Deutsch Intern

Satellite-aided Detection of Impervious Surface in Bavaria

Bavaria – but also Germany - feature an increasing loss of land resources due to rapidly growing settlements and transport infrastructure. This development is strongly associated with an increase of impervious surface. Sealing of soil leads to an irreversible loss of its ecological, historical and economic functions. Moreover evapotranspiration and infiltration capability are reduced. Particularly in urban environments this development is involved with the emergence of heat islands, the reduction of humidity and increased dustiness – effects that have negative influences on the local climate.Due to these effects the identification, characterization and monitoring of impervious surface is becoming a significant issue in environmental research and policy. Nevertheless, there was no method or data base that provided the required information area-wide and updateable. Here, remote sensing technology supplies various valuable opportunities.Thus we implemented an objective, state-wide and spatially detailed survey of impervious surface by means of Support Vector machines (SVM) based on Landsat-7 imagery and ATKIS vector data. Thereby we calculated the

  • total of residential, industrial and transport areas, and
  • the area of impervious surface per head

for entire Bavaria and its administrative and landscape-related subdivisions.

The developed approach is based on a half-automatic method which uses techniques of digital image analysis on multispectral satellite data for the modelling of impervious surface. Therefore high resolution satellite (e.g. Ikonos) or reference data is used to generate a model for the analysis the medium resolution Landsat imagery with its significantly larger surface coverage. The large spatial coverage of the Landsat scenes is the key issue to a low-cost mapping of extensive regions.

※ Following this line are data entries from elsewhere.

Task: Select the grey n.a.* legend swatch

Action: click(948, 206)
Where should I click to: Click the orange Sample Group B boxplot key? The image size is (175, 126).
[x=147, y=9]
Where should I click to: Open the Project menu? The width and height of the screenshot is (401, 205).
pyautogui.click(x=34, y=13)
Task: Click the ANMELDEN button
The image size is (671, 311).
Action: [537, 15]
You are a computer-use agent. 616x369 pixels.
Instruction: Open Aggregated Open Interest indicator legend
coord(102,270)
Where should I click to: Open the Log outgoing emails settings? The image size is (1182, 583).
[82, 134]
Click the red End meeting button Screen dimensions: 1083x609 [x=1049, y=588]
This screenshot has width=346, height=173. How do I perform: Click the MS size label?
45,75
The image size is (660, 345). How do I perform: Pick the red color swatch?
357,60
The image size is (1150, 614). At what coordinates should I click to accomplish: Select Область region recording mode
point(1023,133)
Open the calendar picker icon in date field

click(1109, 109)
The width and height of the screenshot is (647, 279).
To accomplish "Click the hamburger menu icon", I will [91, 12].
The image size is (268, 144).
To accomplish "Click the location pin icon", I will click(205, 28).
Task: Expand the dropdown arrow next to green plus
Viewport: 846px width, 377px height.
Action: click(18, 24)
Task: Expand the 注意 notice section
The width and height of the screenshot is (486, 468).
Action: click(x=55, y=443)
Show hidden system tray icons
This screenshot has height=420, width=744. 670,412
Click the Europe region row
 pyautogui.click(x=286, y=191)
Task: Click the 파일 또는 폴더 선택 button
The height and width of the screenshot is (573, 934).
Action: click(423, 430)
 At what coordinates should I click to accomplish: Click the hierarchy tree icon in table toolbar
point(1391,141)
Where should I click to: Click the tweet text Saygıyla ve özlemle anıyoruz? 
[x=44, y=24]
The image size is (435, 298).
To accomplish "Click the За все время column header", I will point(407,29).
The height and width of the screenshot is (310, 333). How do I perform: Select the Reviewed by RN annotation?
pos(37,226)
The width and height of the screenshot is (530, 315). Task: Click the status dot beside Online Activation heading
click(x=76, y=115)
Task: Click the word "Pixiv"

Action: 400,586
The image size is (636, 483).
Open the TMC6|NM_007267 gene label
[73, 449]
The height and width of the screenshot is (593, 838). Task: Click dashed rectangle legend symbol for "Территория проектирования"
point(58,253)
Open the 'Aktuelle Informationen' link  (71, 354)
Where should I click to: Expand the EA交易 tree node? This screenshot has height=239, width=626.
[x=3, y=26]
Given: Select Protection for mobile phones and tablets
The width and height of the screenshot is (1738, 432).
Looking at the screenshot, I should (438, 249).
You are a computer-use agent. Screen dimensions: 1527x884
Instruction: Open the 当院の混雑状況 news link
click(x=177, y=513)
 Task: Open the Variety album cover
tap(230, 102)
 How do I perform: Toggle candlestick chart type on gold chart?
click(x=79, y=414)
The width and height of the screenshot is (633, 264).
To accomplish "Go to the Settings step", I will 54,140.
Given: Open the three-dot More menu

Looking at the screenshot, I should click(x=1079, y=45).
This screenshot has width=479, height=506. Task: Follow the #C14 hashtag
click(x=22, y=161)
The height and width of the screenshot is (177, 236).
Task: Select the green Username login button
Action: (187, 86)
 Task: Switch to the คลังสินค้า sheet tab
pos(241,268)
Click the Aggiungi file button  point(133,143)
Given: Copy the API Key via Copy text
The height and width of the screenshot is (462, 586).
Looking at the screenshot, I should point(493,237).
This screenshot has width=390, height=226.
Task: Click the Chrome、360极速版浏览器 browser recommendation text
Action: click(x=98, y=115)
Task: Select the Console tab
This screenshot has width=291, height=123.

The results of this research document that the proposed approach is qualified for an area-wide mapping of the degree of impervious surface. The assessment showed a mean absolute error of 14% and – due to a Gaussian distribution of the error around the zero value – a mean error of 0.9% for the estimation performed with a model calculated by means of reference data.

For the first time we could provide spatially detailed and precise data on the characteristics and distribution of impervious surfaces for an entire German federal state and its administrative and landscape-related subdivisions. Thus, this approach might serve as a helpful instrument in the context of future discussions on the assessment of sustainable urban development. We showed that 47.2 percent of the total residential, industrial and transport area in Bavaria is covered by impervious surface – a value that lies within the limits of earlier estimations which presumed coverage of 40 to 50 percent. The impervious surface per head comes up to 277m2.